Lista de tarefas:
1. Cite o trecho sobre o circuito de Paul Ricard sem alterar nada, começando nas palavras "Traçado remodelado para" e parando depois de "torre de cronometragem.".
2. Traduza para o inglês esta frase do trecho sobre o circuito de Paul Ricard: "Prost não foi o único piloto francês a vencer em Paul Ricard, já que René Arnoux também triunfou em 1982."

---------- Trecho selecionado

Atraindo cada vez mais categorias, como a WRCC, World Series by Renault e a ELMS, não demorou muito para que a F1 voltasse ao circuito. Para isso, a pista fez mais modificações. Algumas partes da pista, como a entrada da La Verrerie, da Virage du Camp e da Virage du Pont foram alargadas. A pista também ganhou uma nova camada de asfalto.

Traçado remodelado para a volta da F1 ao circuito. – Foto: reprodução

Usando a variação 1C, a F1 voltou ao circuito de Paul Ricard no dia 24 de junho de 2018, com a vitória de Lewis Hamilton, que também venceu a edição de 2019. Não só a corrida de 2018 marcou o retorno de Paul Ricard à F1 depois de 18 anos de hiato, mas também marcou a volta do GP da França ao calendário da categoria depois de 10 anos, quando a F1 corria no circuito de Magny-Cours.

Confira uma volta em Paul Ricard aqui!

Entre as corridas de 2018 e 2019, o traçado passou por mais uma mudança. Depois da reclamação dos pilotos, a entrada do pit lane foi mudada, com os carros agora entrando na saída da Virage du Lac, enquanto a saída foi estendida e agora fica na entrada da curva Pinède. O circuito também ganhou um terceiro paddock e uma torre de cronometragem.

Vinte e cinco pilotos franceses já tiveram a chance de correr em Paul Ricard. Na primeira corrida, em 1971, cinco pilotos alinharam no grid: Jean-Pierre Beltoise, Max Jean, François Mazet, Henri Pescarolo e François Cevert, que foi o melhor colocado dos cinco, chegando em 2º lugar.

François Cevert (à direita) foi o piloto francês mais bem colocado na primeira corrida de F1 disputada em Paul Ricard, chegando em 2º. – Foto reprodução.

Já Alain Prost foi o piloto mais bem sucedido correndo nessa pista. Em nove corridas, o tetracampeão venceu quatro delas, com Mansell e Hamilton em 2º, com duas vitórias cada.

Alain Prost comemora sua primeira vitória em Paul Ricard, em 1983. O francês tem quatro vitórias no circuito, sendo o piloto que mais venceu nessa pista. – Foto reprodução

Prost não foi o único piloto francês a vencer em Paul Ricard, já que René Arnoux também triunfou em 1982.

Quando se fala em número de pódios, Prost novamente aparece no topo da tabela, com oito aparições, seguido de Nelson Piquet com 4 e Hunt, Mansell e Hamilton, com 3 cada. Entre os pilotos franceses, seis deles já conseguiram subir no pódio. Além de Prost e Arnoux, Pironi, Depailler, Laffite e Cevert também já tiveram a honra.

--------------------
---------- Seção de dados

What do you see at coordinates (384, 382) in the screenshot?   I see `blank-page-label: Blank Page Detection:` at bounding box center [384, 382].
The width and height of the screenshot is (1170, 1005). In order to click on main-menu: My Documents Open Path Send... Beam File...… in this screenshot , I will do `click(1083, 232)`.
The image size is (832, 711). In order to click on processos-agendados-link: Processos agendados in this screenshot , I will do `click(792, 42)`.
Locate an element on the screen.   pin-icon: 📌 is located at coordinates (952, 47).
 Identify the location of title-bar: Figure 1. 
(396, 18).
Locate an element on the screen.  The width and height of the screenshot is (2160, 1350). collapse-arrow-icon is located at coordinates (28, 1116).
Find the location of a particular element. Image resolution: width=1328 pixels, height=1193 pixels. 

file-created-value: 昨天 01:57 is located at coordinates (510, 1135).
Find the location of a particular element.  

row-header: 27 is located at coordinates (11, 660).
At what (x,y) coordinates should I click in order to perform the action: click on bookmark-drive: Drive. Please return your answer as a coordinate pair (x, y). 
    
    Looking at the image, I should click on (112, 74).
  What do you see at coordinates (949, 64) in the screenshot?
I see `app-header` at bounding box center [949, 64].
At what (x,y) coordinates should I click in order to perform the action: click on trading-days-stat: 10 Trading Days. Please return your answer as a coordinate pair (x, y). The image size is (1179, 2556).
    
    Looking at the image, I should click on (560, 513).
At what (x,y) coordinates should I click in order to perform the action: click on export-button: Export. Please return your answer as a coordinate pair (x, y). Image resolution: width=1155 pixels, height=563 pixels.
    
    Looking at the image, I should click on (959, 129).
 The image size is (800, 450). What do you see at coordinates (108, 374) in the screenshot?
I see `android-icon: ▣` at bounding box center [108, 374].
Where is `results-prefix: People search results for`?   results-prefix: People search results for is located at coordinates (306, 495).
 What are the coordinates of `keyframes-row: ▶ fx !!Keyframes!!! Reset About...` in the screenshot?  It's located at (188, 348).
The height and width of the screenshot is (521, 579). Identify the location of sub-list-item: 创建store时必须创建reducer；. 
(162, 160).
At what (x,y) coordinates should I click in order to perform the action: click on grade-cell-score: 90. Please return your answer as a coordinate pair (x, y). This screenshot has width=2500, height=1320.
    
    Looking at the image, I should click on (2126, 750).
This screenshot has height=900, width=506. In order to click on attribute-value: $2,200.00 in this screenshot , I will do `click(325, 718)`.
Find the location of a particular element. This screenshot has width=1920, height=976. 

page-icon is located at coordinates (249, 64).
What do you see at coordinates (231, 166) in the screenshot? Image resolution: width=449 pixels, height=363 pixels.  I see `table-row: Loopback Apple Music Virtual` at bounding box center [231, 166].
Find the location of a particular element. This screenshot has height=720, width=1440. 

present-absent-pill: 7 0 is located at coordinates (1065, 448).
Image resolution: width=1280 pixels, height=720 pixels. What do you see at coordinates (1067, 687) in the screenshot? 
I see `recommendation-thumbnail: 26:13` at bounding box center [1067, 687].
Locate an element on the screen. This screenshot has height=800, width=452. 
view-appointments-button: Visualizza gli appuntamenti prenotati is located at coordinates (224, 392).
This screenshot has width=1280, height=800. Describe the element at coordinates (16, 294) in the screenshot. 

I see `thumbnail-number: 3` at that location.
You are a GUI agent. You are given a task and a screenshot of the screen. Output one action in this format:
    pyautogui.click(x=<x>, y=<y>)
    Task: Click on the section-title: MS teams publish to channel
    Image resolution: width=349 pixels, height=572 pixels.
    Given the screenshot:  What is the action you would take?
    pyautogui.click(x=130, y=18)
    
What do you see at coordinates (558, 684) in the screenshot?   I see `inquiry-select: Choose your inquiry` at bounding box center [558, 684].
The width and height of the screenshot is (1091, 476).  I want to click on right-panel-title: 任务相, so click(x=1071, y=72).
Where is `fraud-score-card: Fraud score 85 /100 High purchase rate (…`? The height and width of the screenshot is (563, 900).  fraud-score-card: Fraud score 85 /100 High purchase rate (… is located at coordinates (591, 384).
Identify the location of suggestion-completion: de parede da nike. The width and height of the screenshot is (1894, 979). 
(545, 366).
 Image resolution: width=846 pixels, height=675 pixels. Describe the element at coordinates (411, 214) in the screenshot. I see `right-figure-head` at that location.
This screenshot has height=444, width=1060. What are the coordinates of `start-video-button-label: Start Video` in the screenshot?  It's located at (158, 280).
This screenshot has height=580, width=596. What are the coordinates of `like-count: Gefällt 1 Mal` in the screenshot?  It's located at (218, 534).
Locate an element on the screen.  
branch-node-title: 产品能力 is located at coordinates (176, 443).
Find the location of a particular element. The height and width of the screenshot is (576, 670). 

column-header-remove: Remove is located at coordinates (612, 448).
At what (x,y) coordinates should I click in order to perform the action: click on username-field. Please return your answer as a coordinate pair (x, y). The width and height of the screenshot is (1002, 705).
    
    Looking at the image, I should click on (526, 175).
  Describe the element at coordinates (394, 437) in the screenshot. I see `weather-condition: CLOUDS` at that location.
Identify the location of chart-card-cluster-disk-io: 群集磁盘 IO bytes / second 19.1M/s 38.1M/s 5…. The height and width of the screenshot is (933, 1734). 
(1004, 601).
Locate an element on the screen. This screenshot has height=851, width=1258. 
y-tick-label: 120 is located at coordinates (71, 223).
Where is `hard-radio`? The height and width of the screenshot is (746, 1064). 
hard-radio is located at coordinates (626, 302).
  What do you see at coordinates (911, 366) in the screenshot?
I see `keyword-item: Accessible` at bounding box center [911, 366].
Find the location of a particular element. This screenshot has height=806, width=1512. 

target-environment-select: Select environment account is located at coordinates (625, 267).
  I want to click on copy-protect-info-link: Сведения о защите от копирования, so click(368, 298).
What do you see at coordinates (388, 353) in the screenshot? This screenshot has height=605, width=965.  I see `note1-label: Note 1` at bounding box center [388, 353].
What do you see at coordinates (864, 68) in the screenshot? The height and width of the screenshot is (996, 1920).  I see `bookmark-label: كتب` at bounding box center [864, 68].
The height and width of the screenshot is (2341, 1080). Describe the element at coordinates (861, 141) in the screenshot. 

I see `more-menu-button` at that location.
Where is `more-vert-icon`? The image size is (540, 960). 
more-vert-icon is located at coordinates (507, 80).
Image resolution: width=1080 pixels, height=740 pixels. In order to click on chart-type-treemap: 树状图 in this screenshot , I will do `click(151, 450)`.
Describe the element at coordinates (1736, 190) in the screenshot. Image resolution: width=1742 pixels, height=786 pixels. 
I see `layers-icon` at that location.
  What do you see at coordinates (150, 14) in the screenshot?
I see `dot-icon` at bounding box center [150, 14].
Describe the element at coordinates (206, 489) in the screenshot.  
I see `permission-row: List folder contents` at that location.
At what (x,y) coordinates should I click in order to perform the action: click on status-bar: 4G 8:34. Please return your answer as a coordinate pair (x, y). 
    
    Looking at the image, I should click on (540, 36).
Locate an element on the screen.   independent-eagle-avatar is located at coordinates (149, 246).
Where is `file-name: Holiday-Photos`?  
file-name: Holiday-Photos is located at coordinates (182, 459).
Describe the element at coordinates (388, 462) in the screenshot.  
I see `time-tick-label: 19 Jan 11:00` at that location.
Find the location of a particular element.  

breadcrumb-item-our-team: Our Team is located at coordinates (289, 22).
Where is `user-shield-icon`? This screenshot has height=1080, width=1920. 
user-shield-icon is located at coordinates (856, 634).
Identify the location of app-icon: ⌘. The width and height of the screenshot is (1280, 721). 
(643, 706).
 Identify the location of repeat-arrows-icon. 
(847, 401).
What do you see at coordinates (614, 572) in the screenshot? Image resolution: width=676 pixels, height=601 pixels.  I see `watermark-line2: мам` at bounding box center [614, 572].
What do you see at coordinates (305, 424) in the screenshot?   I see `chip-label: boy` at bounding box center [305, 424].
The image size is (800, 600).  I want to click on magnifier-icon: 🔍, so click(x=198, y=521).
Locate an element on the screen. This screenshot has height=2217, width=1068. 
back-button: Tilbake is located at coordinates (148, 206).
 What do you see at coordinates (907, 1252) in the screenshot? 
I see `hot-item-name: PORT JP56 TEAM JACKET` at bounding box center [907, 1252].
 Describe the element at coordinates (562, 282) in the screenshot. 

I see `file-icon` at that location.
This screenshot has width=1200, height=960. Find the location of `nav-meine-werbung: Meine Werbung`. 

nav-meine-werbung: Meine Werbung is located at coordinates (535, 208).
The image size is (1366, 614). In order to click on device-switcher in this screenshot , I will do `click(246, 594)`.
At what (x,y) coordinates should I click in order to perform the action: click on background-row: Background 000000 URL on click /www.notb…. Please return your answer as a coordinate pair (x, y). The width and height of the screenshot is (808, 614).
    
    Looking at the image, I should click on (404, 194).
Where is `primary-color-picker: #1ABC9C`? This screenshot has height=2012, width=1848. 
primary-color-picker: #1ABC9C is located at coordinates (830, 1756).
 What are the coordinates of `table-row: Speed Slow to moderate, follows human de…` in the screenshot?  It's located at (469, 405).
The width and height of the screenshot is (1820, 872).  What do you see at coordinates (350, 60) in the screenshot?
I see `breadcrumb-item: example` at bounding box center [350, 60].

--------------------

Respostas por item:
1.
Traçado remodelado para a volta da F1 ao circuito. – Foto: reprodução

Usando a variação 1C, a F1 voltou ao circuito de Paul Ricard no dia 24 de junho de 2018, com a vitória de Lewis Hamilton, que também venceu a edição de 2019. Não só a corrida de 2018 marcou o retorno de Paul Ricard à F1 depois de 18 anos de hiato, mas também marcou a volta do GP da França ao calendário da categoria depois de 10 anos, quando a F1 corria no circuito de Magny-Cours.

Confira uma volta em Paul Ricard aqui!

Entre as corridas de 2018 e 2019, o traçado passou por mais uma mudança. Depois da reclamação dos pilotos, a entrada do pit lane foi mudada, com os carros agora entrando na saída da Virage du Lac, enquanto a saída foi estendida e agora fica na entrada da curva Pinède. O circuito também ganhou um terceiro paddock e uma torre de cronometragem.

2. Prost was not the only French driver to win at Paul Ricard, since René Arnoux also triumphed in 1982.